Alfonso Ussía
Los saltos
No he visto ninguno de los programas, pero sí las secuencias. Me refiero a esa humillante bobada de hacer saltar desde una palanca fija o un trampolín a una serie de famosuelos en decadencia. Se trata de una crueldad, por bien remunerada que esté. Me han contado que algunos se dan unas tortas monumentales. El agua, mal tomada desde la altura, es como una piedra. Lo he escrito, lo repito y si alguien se molesta o pica, que se rasque. De joven fui un notable saltador desde palancas y trampolines. Y siempre que me baño en la mar, a pesar de mi desaconsejable deterioro físico, me lanzo al agua desde el punto más elevado del barco. Sólo he fallado el salto en dos ocasiones, y puedo asegurar que la «tripada» contra el agua es mortificante, aún más que detener un taxi con el cartel de «libre» en la calle y que el taxi pase de largo, o en los toros, alzarse del asiento creyendo que el maestro procede a brindarte la muerte del morlaco, y que sea el espectador inmediatamente ubicado detrás, el beneficiario del brindis. Mi difunto amigo Koldo Shultz Errandonea se quitó la vida después de protagonizar tan ridícula confusión en una corrida de la Semana Grande donostiarra. Un tipo con clase, como todos los suicidas acuciados por un hecho grotesco. Y no quiero dar ideas, pero si los famosillos que compiten en esos concursos de Antena 3 y Telecinco quieren recuperar el prestigio del que un día gozaron –si es que lo tuvieron–, harían bien en proceder a su autodestrucción inmediatamente después de su próximo salto, y con muy especial sentido de la eficacia, un tal Falete, que está siendo objeto de la más continuada y humillante tortura por parte de sus explotadores. Los gustos y aficiones de una considerable porción de nuestra sociedad es asquerosa.

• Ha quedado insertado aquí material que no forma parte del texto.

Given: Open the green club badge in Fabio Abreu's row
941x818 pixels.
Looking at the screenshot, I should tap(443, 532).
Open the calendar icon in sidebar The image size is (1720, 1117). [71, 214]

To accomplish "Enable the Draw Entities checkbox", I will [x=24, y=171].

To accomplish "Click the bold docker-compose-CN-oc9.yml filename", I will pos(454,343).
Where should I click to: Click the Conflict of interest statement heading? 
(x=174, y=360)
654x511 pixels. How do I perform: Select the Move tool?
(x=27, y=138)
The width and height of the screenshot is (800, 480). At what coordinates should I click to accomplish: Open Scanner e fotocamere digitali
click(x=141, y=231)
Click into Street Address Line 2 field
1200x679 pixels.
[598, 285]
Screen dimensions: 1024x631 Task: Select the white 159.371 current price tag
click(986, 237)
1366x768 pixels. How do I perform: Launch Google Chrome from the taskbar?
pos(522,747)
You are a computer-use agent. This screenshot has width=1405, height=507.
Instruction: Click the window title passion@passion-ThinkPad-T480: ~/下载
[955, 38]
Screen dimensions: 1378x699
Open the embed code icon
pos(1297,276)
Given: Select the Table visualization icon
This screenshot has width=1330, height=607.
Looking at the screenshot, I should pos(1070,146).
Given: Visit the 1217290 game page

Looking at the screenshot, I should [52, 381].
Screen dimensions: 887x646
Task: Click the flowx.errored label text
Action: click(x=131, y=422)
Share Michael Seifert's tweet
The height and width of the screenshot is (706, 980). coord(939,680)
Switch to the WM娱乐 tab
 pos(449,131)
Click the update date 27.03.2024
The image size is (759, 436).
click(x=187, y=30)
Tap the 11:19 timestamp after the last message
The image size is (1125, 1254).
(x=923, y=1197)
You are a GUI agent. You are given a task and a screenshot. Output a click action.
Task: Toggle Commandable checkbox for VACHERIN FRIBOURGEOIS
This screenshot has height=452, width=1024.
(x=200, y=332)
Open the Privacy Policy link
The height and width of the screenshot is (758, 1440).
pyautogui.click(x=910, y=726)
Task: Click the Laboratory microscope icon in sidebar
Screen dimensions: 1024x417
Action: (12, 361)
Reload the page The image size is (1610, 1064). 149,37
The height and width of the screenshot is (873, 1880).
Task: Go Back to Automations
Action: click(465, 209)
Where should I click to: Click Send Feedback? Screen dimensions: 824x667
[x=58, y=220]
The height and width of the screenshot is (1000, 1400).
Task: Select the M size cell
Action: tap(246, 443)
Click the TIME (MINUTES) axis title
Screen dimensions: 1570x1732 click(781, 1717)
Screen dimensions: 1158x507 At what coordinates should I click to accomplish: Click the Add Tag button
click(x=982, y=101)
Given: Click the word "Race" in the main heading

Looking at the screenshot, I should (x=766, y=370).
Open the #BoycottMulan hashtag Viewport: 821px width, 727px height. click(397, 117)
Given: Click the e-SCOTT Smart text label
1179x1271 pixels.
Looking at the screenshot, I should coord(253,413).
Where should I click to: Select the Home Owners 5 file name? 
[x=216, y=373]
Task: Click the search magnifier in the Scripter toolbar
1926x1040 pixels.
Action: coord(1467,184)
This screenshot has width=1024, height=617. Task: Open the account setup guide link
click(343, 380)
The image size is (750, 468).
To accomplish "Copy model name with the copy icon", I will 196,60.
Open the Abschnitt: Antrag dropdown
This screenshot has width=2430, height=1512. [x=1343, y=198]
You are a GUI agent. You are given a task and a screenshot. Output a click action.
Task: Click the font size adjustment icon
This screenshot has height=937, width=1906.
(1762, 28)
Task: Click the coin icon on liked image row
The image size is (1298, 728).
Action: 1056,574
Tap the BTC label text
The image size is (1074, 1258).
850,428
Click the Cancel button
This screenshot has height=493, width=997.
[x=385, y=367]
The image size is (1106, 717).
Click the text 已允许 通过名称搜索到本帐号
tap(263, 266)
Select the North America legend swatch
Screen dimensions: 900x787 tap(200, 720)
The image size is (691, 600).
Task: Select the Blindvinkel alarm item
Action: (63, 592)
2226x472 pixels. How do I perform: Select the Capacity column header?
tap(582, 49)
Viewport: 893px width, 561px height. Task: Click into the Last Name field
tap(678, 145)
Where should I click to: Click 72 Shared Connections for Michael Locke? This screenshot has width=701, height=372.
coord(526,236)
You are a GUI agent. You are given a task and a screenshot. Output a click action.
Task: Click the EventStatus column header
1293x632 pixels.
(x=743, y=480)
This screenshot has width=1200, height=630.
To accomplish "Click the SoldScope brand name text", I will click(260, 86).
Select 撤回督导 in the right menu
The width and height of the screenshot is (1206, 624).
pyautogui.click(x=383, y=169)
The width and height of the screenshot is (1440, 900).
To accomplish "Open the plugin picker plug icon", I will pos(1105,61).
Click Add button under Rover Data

Retorno a lo que molesta. Mi elegancia en el salto. Como cuarterón andaluz algo tengo de supersticioso, y mis vuelos desde el trampolín al agua sólo resultaban perfectos si el color de mi traje de baño era mandarina fuerte. Probé una mañana con un naranja tamizado y la ovación no fue unánime. Con el mandarina efectué carpas, tornillos, ángeles, mortales, y hasta inventé un tipo de salto que ningún campeón olímpico se ha atrevido a ejecutar: El «Albatros croqueta». Consiste en dibujar, en los pocos segundos del ascenso, ya en el aire, la bella figura del albatros, extendiendo los brazos hasta el límite y conservando las piernas juntas y estiradas. Y se aguanta. Nijinsky sí se hubiera atrevido. De tal modo, que se mantiene la figura en los iniciales momentos de la caída, y cuando todos los presentes en la piscina aventuran el despachurramiento contra el agua del esbelto alcatraz, se encojen las piernas, se cierran los brazos, se introduce la cabeza entre las manos, y a modo de croqueta se alcanza la superficie del agua con una dignidad pasmosa. Si se efectúan mal los tiempos, el «albatros croqueta» puede ser motivo de alguna protesta por aquello de las salpicaduras en los insensibles cuerpos que toman el sol y prescinden de la belleza etérea del deportista.
Los saltos en las piscinas se hacen para ganar una medalla olímpica o por amor. Y siempre a una edad conveniente, inmersa en la llamada juventud. Insisto en la libertad de ganarse la vida como cada uno quiera o pueda. Pero también en la libertad que me concede la Constitución para opinar que esos programas atacan directamente y sin compasión a la dignidad del ser humano, por generosa que sea la contraprestación que se les concede por hacer el mamarracho.